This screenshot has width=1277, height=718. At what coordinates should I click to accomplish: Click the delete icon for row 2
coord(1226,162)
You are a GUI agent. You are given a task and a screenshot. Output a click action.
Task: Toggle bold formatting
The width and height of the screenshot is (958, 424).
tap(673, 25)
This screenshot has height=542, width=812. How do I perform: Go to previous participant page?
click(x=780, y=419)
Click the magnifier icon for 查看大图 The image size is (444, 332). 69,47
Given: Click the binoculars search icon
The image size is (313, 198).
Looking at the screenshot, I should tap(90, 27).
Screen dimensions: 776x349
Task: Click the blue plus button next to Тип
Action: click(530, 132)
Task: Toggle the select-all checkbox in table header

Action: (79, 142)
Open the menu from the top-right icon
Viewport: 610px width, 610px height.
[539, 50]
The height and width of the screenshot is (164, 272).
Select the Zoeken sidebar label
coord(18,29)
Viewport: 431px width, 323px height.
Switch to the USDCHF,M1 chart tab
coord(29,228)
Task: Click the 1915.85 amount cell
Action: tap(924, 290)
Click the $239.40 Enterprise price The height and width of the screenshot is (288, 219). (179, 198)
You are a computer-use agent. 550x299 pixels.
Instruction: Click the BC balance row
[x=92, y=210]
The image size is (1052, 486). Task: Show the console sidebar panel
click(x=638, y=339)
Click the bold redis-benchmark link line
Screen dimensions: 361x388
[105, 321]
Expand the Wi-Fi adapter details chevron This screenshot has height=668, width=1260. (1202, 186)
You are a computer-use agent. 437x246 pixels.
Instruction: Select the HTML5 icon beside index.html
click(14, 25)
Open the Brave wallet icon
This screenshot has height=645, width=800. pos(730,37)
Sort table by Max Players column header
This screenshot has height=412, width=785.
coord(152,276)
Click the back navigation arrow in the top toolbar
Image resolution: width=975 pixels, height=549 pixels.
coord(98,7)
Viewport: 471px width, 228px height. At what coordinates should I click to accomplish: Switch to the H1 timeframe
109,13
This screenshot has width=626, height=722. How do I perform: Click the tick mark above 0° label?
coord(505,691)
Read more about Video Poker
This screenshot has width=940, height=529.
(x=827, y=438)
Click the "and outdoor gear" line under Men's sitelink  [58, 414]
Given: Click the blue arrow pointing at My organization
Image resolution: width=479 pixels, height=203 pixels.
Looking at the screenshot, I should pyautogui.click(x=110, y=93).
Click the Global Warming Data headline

» The task: All lines in the records above with "computer" need to be found and copied.

» Answer for the task:
You are a computer-use agent. 550x299 pixels.
You are a computer-use agent. 437x246 pixels.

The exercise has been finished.